:: Document excerpt ::
AI Powered Database Queries

by Markus Egger | First published: July 16, 2024 - Last Updated: August 16, 2024

We have added a feature to quite a few applications now that I am very excited about: AI database queries.

This is different from AI Copilot type of features. Copilots typically provide a chat-style interface (or sometimes a single-button triggered interface) that answers questions, ideally including your own data. For instance, Copilot features within our own applications I have previously demonstrated (including on this blog) can answer questions suchas as "who attended our recent AI training class, and what do you know about the attendees?". This then usually creates a conversational text response with interesting information and - usually - the ability to click into further details. Such answers can usually include a handful of data points, similar to the amount of information you could cover when having a chat with a human.

But what if you want to query millions of records?

:: Task item ::
Output the passage from the AI database queries page exactly, from "AI Powered Database" up to and including "AI database queries.".

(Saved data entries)
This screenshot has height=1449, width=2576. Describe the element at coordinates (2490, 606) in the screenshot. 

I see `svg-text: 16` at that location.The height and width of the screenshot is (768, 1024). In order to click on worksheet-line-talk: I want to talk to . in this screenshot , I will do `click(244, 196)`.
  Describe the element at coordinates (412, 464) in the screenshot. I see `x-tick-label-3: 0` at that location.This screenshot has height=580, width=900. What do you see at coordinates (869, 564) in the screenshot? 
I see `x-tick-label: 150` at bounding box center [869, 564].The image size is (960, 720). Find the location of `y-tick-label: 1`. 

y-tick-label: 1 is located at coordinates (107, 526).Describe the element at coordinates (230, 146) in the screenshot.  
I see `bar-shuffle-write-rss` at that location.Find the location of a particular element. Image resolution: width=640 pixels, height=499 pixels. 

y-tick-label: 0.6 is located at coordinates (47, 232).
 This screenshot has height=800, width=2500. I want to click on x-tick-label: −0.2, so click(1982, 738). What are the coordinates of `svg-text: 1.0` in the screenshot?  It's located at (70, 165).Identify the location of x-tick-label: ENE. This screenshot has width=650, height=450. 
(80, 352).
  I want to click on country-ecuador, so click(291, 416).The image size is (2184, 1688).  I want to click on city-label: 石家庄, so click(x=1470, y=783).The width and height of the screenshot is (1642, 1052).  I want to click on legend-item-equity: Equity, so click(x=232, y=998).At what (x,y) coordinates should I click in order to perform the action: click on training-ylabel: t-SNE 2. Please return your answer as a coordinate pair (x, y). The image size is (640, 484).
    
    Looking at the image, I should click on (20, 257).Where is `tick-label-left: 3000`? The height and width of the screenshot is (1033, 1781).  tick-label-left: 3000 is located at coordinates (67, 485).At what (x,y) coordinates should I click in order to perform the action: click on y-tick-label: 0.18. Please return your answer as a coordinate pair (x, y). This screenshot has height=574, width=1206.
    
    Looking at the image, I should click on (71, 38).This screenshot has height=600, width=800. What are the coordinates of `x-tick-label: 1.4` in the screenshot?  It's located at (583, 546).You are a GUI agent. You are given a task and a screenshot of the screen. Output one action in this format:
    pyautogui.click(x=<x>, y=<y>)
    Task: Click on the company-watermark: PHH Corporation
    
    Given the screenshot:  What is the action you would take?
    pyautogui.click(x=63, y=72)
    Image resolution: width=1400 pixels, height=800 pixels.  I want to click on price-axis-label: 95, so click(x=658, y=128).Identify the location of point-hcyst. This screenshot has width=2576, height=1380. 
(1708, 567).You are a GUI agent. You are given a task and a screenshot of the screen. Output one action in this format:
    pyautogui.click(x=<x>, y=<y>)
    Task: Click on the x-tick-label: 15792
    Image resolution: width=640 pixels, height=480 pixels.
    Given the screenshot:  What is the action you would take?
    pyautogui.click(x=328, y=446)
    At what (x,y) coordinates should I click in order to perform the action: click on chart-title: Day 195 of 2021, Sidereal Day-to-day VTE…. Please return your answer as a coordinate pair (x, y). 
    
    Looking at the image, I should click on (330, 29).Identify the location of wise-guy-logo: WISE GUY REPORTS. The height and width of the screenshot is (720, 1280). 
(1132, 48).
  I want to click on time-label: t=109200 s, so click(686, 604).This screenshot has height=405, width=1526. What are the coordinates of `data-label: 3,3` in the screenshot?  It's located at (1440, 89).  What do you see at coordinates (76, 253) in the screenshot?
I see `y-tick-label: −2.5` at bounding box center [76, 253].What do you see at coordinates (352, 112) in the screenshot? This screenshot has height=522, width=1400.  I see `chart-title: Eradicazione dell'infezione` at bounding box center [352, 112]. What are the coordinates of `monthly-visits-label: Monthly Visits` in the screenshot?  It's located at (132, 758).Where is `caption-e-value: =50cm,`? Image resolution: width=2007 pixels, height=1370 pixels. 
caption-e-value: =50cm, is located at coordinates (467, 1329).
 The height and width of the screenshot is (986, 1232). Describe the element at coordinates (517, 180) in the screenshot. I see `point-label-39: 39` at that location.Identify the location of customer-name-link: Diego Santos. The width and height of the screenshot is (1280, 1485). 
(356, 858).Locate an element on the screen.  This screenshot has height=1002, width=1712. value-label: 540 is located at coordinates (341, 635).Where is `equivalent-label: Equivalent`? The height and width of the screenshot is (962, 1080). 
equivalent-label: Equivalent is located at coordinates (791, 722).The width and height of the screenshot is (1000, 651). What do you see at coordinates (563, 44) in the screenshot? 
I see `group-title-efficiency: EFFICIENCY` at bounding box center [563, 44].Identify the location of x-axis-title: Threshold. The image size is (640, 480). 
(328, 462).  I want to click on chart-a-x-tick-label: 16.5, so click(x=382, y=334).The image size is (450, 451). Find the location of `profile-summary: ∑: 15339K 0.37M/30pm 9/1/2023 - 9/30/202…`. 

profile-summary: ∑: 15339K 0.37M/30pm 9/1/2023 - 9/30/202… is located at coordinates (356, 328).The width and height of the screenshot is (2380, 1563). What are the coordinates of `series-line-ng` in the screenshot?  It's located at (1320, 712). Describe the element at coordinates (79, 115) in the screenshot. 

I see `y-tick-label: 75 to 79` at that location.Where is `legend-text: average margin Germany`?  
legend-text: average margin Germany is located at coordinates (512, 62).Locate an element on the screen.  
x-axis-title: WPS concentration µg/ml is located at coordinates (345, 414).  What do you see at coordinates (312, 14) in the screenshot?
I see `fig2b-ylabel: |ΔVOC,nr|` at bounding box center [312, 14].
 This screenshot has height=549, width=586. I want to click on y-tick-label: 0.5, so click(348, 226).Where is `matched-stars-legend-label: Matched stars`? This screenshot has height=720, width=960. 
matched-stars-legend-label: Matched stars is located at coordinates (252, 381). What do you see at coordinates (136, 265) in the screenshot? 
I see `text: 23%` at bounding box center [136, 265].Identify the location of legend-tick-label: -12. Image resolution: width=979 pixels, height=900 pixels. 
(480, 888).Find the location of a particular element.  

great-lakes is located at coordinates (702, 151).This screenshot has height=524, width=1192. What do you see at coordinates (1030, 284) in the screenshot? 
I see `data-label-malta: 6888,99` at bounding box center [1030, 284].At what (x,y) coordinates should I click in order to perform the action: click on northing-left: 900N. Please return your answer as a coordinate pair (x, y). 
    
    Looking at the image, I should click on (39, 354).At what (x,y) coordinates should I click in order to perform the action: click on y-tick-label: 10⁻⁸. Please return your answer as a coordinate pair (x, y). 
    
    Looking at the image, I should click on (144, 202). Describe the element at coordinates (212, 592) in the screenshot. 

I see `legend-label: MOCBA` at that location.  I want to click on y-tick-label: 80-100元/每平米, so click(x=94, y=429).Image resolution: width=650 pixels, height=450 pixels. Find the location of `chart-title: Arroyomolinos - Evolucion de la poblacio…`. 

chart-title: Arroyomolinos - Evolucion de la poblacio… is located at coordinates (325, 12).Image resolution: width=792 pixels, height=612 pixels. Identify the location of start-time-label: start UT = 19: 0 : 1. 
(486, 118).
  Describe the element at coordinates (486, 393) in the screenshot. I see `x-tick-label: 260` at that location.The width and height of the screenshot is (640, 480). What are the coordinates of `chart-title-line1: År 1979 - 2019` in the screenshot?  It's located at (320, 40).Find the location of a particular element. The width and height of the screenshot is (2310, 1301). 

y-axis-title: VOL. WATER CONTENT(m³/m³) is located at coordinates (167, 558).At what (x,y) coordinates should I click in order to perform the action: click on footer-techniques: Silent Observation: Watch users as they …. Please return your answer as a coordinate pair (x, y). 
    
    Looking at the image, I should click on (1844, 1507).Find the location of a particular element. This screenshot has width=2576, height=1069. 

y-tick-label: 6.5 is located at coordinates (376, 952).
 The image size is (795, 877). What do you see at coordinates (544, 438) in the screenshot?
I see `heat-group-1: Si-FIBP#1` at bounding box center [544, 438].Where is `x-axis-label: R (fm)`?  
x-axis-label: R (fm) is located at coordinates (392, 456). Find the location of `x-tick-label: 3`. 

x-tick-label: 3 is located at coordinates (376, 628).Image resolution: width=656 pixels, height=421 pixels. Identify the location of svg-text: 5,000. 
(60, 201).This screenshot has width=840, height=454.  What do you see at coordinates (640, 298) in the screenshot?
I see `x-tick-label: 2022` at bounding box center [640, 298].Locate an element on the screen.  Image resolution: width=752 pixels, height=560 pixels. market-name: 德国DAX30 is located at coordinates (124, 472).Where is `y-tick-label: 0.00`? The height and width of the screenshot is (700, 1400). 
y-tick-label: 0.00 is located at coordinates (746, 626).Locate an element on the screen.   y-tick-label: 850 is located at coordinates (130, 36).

:: Task answer ::
AI Powered Database Queries

by Markus Egger | First published: July 16, 2024 - Last Updated: August 16, 2024

We have added a feature to quite a few applications now that I am very excited about: AI database queries.